[Saved data entries]
· · ·

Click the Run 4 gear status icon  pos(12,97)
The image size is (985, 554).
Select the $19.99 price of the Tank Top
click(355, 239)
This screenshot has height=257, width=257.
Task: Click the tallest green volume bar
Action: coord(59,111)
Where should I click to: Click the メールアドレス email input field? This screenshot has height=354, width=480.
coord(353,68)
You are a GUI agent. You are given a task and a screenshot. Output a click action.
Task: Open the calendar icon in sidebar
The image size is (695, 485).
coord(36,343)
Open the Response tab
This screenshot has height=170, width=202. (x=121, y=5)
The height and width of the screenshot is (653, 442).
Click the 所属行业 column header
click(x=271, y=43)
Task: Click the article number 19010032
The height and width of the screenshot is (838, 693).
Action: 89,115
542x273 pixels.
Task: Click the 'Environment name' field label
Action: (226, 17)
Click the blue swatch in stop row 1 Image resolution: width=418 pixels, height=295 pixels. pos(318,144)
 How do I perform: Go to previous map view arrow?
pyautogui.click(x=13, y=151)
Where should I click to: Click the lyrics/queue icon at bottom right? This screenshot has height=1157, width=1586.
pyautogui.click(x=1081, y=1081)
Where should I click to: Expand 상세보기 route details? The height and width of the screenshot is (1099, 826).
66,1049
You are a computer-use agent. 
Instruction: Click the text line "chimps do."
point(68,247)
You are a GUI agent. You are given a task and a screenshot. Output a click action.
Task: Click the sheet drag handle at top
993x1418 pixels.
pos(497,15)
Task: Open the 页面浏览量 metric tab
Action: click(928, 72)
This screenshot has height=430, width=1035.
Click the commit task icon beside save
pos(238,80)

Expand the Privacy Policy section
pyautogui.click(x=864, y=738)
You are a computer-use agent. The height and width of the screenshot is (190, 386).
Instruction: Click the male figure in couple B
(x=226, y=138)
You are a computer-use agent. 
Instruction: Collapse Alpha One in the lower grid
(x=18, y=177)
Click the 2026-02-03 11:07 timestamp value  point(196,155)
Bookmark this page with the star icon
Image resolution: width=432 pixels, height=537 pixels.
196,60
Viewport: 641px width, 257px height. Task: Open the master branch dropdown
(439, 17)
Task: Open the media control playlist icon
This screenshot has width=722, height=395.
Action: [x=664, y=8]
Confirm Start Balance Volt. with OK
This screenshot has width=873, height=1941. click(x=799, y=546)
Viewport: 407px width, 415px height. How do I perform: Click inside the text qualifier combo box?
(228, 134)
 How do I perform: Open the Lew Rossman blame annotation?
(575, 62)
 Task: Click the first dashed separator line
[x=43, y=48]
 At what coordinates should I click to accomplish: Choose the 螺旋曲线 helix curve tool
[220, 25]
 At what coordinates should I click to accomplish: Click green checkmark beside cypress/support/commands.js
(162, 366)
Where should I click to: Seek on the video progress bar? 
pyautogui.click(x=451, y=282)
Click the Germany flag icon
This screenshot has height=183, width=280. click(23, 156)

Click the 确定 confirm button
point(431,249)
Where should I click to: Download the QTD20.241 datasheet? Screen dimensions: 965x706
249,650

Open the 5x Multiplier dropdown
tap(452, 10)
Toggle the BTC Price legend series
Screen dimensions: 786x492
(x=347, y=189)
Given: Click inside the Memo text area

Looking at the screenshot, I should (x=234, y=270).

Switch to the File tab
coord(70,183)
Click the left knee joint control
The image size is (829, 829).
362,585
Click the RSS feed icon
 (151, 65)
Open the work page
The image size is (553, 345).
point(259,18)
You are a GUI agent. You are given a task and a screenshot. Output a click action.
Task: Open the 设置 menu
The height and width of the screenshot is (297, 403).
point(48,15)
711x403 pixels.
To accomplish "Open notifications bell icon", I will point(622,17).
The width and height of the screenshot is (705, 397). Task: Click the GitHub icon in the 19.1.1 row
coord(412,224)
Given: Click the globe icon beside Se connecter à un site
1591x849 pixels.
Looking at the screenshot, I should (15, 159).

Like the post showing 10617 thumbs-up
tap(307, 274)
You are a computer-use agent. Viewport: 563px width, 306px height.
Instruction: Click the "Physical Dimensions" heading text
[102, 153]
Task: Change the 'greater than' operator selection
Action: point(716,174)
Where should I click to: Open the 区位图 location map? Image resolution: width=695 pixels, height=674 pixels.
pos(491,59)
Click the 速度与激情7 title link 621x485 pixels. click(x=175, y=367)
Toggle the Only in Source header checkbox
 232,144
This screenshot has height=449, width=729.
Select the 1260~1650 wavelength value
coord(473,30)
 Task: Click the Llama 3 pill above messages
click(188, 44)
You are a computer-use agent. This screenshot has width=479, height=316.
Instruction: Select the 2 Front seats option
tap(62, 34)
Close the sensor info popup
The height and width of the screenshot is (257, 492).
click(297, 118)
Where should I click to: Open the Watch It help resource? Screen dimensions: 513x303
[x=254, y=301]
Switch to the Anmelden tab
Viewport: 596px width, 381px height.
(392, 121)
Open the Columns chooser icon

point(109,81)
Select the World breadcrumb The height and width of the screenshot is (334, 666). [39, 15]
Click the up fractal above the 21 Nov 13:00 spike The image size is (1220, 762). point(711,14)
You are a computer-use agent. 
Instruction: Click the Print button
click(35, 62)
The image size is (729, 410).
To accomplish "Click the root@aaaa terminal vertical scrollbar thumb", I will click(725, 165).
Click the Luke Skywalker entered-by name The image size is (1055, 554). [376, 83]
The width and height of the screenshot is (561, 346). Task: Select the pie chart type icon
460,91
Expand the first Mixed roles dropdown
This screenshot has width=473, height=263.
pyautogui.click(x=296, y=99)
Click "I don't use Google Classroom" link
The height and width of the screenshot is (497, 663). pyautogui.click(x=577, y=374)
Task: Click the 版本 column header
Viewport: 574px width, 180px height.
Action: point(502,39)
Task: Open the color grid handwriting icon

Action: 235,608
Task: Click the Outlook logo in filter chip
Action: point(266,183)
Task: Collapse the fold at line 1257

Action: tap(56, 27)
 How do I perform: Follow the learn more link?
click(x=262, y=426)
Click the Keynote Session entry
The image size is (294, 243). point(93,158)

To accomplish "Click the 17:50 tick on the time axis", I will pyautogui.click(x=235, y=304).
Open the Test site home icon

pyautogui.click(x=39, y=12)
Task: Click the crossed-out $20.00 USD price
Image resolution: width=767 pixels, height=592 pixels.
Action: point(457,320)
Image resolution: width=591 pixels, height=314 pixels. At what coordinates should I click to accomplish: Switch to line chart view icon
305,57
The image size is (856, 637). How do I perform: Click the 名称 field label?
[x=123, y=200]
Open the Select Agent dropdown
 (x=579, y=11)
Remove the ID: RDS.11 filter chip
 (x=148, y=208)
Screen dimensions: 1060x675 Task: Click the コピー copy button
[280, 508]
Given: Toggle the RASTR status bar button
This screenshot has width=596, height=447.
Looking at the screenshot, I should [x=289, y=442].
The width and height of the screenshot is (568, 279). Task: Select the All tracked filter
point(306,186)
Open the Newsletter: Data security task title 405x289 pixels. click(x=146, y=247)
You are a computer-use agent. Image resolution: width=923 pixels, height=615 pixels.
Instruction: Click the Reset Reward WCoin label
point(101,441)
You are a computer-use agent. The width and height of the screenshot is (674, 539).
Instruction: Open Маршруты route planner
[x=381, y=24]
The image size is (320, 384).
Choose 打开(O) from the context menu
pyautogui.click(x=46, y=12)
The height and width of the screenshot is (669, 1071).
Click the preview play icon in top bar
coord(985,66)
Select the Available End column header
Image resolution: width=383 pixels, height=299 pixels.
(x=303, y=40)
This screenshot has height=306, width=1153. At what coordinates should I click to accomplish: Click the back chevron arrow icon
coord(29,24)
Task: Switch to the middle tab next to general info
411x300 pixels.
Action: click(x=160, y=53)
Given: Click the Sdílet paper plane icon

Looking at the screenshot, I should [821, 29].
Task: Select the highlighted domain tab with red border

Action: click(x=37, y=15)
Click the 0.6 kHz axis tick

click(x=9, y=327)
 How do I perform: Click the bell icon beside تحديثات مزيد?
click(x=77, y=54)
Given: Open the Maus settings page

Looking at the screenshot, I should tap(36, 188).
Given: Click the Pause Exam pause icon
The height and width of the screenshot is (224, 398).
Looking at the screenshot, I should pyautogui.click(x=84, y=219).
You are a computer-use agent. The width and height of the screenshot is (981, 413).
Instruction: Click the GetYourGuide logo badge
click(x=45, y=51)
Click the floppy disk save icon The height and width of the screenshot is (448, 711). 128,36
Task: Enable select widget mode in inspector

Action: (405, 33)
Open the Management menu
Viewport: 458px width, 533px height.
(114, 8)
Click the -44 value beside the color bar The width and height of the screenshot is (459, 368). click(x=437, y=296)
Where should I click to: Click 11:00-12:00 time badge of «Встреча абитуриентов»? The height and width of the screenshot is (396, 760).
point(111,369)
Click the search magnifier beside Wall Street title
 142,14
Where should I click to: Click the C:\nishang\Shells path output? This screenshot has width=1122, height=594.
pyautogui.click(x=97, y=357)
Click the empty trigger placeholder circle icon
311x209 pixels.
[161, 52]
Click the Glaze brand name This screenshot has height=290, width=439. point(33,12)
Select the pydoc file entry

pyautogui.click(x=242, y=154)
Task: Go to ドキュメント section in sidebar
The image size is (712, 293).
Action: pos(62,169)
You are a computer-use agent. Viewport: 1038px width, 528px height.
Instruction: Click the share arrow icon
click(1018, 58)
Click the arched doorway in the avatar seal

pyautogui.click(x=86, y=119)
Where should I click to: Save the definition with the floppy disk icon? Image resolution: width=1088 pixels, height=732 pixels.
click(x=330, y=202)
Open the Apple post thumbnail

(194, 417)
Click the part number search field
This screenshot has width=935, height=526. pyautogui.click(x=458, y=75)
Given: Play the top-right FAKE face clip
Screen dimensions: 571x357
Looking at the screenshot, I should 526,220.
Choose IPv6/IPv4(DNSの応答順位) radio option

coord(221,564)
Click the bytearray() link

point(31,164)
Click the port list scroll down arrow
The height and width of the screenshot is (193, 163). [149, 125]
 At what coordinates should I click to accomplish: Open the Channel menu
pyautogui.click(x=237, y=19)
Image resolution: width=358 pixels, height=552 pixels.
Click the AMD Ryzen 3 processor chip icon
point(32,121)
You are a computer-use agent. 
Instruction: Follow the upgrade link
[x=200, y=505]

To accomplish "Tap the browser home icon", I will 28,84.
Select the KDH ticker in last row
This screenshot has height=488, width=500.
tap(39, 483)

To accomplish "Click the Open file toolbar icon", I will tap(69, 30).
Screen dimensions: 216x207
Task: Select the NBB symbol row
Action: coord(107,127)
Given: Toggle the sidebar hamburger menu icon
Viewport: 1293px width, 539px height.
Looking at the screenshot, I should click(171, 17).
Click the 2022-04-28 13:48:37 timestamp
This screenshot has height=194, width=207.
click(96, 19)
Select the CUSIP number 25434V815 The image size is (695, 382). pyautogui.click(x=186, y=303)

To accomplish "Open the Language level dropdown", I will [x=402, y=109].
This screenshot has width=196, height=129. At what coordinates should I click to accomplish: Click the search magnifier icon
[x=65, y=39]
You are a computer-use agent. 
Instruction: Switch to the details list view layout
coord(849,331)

· · ·

In the records above, find each line holding "control" and copy it.

TASK RESPONSE:
Task: Open the media control playlist icon
Click the left knee joint control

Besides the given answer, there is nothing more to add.